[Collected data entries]
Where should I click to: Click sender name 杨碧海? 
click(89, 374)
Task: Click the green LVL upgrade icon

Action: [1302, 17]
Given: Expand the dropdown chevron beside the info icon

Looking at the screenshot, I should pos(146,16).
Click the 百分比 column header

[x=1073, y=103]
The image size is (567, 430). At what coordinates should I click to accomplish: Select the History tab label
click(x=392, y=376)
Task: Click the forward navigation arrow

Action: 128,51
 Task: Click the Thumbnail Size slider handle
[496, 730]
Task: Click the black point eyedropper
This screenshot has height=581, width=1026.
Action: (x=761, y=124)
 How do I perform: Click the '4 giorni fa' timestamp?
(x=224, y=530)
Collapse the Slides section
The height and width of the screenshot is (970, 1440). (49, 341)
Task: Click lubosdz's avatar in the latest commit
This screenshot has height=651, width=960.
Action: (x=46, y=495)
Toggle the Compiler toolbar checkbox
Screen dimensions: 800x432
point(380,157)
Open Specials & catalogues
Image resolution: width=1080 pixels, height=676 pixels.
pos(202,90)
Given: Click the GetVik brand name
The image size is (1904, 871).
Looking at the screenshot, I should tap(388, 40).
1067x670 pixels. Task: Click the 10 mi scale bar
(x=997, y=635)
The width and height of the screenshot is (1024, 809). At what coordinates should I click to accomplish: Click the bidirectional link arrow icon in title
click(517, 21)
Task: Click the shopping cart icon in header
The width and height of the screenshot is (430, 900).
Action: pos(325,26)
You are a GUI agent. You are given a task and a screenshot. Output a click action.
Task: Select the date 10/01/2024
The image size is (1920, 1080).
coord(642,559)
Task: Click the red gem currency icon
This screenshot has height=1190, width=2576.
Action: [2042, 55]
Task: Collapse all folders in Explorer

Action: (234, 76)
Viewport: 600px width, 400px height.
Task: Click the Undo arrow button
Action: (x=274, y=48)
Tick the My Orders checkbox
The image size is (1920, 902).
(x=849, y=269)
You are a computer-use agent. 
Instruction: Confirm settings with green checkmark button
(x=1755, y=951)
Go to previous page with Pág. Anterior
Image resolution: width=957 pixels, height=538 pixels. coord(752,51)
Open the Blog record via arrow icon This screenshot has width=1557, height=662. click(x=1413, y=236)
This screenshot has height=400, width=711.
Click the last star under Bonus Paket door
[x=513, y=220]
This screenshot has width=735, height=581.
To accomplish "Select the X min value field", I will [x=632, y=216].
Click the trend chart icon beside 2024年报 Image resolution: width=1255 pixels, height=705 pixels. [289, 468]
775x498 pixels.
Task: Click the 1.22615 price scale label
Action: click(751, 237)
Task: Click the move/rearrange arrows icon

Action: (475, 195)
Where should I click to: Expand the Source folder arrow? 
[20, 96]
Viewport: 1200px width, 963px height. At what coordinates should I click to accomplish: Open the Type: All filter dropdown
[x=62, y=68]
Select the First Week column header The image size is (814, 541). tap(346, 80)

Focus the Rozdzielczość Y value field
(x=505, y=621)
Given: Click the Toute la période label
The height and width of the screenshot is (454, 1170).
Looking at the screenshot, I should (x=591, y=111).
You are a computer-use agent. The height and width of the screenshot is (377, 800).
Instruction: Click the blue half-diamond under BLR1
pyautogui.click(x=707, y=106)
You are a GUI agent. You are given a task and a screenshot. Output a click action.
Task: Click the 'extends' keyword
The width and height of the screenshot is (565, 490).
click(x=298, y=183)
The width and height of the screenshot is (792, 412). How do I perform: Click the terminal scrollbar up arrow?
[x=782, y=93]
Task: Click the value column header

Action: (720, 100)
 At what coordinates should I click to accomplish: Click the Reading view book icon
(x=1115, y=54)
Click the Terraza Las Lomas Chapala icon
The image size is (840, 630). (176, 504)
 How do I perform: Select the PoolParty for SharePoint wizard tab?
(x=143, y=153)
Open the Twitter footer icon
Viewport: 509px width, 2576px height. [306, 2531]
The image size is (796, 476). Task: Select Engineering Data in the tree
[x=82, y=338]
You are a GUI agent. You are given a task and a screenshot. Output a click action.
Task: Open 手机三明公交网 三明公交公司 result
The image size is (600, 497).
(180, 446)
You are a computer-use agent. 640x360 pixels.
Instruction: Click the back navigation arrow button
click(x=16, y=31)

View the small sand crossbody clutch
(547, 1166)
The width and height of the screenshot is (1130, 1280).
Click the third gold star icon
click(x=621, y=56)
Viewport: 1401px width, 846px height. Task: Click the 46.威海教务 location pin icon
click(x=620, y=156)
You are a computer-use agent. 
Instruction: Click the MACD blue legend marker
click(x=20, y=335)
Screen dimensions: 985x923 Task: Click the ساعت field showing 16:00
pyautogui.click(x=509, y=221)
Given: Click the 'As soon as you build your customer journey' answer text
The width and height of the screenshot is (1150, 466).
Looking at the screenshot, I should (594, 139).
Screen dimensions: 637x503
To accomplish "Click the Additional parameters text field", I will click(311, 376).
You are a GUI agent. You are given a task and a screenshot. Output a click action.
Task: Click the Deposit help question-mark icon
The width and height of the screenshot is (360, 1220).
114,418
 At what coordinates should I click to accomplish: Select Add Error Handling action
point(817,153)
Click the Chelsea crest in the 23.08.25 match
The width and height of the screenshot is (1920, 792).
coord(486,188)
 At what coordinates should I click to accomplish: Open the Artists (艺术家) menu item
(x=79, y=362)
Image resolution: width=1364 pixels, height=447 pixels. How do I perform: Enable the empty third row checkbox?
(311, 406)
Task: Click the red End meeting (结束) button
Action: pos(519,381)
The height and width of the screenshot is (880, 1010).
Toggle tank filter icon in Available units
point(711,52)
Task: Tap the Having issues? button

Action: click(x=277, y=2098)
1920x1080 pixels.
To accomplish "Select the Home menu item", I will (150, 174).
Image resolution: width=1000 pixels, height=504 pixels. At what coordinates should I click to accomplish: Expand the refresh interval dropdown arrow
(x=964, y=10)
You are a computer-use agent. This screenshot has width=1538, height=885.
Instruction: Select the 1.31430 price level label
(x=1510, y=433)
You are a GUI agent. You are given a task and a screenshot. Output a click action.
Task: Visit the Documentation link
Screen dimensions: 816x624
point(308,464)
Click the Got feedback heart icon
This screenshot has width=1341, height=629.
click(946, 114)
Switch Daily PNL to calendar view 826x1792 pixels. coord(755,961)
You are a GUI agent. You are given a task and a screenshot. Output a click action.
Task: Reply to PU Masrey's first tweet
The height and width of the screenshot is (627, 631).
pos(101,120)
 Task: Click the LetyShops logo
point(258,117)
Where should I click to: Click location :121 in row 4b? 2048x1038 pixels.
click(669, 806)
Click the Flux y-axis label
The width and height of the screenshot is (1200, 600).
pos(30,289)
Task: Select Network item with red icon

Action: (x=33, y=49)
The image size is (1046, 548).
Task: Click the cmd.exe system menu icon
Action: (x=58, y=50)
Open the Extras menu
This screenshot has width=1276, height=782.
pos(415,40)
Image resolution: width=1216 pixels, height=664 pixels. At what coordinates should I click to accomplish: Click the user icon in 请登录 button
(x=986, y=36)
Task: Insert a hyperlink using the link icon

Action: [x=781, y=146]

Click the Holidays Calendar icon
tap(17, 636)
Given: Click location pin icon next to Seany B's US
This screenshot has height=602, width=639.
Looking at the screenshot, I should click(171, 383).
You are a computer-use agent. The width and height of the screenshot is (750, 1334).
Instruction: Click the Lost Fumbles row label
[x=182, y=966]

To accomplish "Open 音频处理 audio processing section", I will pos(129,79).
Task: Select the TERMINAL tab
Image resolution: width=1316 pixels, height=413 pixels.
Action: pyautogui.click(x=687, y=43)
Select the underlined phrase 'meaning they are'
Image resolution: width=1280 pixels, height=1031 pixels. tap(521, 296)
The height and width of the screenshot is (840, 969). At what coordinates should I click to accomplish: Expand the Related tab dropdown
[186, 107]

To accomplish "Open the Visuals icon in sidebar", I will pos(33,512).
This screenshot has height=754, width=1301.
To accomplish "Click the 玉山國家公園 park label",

== TASK ITEM ==
All lines in the data above from the one with "Given: Click the GetVik brand name" through the one with "Task: Click the shopping cart icon in header" must be repeated exactly, and no others.

== ANSWER FOR THIS EXERCISE ==
Given: Click the GetVik brand name
The image size is (1904, 871).
Looking at the screenshot, I should tap(388, 40).
1067x670 pixels. Task: Click the 10 mi scale bar
(x=997, y=635)
The width and height of the screenshot is (1024, 809). At what coordinates should I click to accomplish: Click the bidirectional link arrow icon in title
click(517, 21)
Task: Click the shopping cart icon in header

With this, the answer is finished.